During one workshop, in Florida, Erdrich and her daughter got onstage. They listened to the score, moving with their eyes closed. Even in the darkness, they could sense the presence of other bodies, Erdrich said. They explored the stage without bumping into one another.

Simas felt strongly that the piece not include "any moments of hostility or violence or inequality." In contemporary dance, especially Euro-Western forms, she sees "elements of manipulative violence that are hetero-normative, in a way," she said. Dancers might bring them into a work unconsciously, because it feels or looks cool. "But really, it's this guy pushing a woman onstage," she continued.

"I think artists have a deep responsibility to our audiences to be provocative — but also to be part of making life more livable," she said, then chuckled softly. "Do you know what I mean?" She looked up, ready to listen.

Simas speaks slowly, picking her words carefully, mirroring the deliberate, meditative movements she brings to the stage.

"Weave," like Simas' past pieces, is much more than dance. It builds upon a score, full of resounding reverb, created by her longtime collaborator, the French composer François Richomme. It layers the voices of the performers, including Erdrich, who has corralled a host of writers to respond to the work with poems and prose.

Then there are images, projections. Of water, mostly — textured, moving and abstract. Simas filmed rivers in Alabama, New York and Minnesota, where she moved when she was 6 years old.

Many people don't realize that the visuals, "those are actually Rosy's creations," Erdrich said. The installations and projections "are meticulous and incredibly time consuming," created over many months, if not years. Like the stories, they feed the movement in ways that may not be obvious. But although the layers might not be visible to the audience, Erdrich said, they add richness and depth.

"She's someone who has utterly attained the peak of her work," she said. "She can only go forward from here."

A new old friend

Alongside the performances of "Weave," Simas has been hosting open rehearsals, putting on community performances and convening conversations with artists.

On Monday night, Simas sat alongside five fellow female, Native American artists on stage at Augsburg University. Her smile softened her dark, blunt bangs. The panel started with the acknowledgment that "we are standing on Dakota land" and settled, slowly, into a discussion about shared history and storytelling, about feminism and gender fluidity.

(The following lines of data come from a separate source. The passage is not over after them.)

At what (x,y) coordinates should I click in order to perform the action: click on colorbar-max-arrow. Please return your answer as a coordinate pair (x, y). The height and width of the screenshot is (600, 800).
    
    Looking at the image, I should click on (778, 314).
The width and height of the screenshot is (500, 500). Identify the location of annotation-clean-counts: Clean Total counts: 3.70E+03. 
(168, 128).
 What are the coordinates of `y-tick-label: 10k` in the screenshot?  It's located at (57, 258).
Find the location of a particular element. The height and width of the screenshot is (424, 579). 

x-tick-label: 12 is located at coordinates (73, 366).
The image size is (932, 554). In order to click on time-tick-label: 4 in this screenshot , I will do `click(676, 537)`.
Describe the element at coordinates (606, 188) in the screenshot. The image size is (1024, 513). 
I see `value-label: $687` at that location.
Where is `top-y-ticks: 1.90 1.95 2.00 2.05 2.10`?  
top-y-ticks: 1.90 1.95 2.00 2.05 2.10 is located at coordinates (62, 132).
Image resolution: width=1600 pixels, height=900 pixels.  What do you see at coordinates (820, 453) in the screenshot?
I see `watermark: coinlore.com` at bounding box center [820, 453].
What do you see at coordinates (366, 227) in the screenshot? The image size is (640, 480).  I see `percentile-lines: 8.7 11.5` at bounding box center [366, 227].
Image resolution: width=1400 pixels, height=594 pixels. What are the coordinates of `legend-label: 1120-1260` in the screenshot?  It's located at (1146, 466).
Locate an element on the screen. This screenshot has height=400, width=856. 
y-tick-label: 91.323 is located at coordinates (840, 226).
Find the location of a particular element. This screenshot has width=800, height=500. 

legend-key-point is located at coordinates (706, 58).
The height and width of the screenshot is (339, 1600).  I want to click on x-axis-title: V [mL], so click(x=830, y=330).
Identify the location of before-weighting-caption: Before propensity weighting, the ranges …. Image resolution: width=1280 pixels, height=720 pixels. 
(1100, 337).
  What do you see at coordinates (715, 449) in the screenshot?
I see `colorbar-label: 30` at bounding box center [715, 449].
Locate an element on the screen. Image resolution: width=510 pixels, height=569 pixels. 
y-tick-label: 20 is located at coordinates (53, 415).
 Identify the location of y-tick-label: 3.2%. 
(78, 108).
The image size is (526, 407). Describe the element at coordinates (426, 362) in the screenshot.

The moderator, choreographer Ananya Chatterjea, then asked the group: How do you define excellence? In response, several of the women told stories.

A few years ago, Simas began, she created a solo dance piece based on her grandmother's life. Like much of her work, "We Wait in the Darkness" had no clear narrative, no clear plot. "My work is very abstract," she told the crowd.

She was excited that for one performance in New York, "the closest venue to the [Seneca] reservation I could find," a family friend of her grandmother's era would be attending. But Simas wasn't sure what the woman, now in her 90s, would make of the piece.

Afterward, though, they held hands.

"She understood everything," Simas said. "This completely abstract work, she completely related to everything about it."